Reintegrating future changes in the upstream is also made nearly impossible as a result; our tech lead made a change to numpy a few years ago, didn't manage to get it accepted by the project, and we're stuck with this version until the sun burns out.

If there are changes in future numpy versions we want, it's up to us to backport them, which is nowhere near our core business.

There's a lot to be said for standardization and 'boring.'

Well you could estimate the impact of backing out of the changes on the application side, with the upside being continued savings in operational complexity. Or, you could address the operational complexity with processes or tooling - which would be easiest with something like a developer OS image.

Yep, seen that. You might be thinking of tweaked builds of open-source components, but before package managers were so common, I've seen also internal projects with a `/lib` folder full of artefacts like `MiscDbUtils.dll` which are internal "useful" utility functions that are widely used.

Now add in a script that updates this artefact with the latest version, breaking changes, and it all goes wrong and it's hard to find the correct previous version of the binary artefact to build your code any more. Especially if the build has been broken for a while due to the project being on the back-burner and it quietly dies when no-one is looking.

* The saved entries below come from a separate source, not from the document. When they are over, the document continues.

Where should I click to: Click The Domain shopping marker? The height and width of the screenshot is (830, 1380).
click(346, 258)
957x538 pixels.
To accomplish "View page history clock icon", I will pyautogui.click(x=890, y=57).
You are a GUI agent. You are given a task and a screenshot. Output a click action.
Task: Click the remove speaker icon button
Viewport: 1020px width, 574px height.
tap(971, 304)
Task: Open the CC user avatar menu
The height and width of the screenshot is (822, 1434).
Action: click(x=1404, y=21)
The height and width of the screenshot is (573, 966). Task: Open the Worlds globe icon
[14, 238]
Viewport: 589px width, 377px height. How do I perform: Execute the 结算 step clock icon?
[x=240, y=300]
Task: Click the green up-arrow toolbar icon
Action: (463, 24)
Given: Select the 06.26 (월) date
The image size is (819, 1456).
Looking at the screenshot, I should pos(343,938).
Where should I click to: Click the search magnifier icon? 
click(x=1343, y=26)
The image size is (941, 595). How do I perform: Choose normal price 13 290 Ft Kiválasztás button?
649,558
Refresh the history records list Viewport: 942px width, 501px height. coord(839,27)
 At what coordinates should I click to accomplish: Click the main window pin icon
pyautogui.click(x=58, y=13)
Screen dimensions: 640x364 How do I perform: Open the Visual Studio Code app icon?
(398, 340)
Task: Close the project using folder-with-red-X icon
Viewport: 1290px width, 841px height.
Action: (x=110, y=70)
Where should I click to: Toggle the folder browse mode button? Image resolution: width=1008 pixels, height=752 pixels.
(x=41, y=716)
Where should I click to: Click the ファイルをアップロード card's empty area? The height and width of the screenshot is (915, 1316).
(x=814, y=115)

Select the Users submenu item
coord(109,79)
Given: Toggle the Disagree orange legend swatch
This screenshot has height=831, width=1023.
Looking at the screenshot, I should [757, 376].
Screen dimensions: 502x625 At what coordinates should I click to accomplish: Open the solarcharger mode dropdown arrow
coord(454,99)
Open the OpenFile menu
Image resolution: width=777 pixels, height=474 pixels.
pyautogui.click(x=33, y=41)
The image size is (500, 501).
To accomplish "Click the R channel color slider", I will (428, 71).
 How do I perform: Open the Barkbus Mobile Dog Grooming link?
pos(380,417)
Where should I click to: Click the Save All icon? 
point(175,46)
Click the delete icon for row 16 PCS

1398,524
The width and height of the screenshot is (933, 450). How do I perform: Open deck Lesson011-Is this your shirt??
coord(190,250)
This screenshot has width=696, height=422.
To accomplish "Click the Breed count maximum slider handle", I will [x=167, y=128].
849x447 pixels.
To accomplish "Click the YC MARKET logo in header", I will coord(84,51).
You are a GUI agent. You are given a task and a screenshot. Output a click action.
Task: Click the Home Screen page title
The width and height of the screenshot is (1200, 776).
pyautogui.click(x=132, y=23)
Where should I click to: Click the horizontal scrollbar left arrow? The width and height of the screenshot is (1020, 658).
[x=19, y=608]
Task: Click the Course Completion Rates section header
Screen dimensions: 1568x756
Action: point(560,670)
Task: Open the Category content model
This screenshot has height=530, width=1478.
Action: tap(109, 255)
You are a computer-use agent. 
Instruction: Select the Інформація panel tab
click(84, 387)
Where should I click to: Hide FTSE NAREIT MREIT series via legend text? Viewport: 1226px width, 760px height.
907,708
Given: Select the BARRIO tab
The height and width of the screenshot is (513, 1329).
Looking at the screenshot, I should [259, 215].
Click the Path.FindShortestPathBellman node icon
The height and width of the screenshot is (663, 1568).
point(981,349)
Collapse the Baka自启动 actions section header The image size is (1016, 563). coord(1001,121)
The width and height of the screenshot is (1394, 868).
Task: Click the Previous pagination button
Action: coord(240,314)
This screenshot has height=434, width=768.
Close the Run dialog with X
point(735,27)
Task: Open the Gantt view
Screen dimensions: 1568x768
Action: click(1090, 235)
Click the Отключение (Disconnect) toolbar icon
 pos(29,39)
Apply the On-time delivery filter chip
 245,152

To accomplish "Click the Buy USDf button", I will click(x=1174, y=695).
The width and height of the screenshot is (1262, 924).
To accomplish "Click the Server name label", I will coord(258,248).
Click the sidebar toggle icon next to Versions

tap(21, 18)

Builds that involve non-version-controlled files that exist only on a certain developer's machine, and because that developer is a control freak (or overworked), he refuses to automate or put those files in version control...

I believe this is called "Job security." I've seen it a few times including a dev deleting the source code repo and substituting all copy of a set of scripts he was responsible for with compiled binaries. This was discovered due to a platform incompatibility between one of the hosts running the script and the binary wrapping. Data was then restored from backups and dev was summarily let go.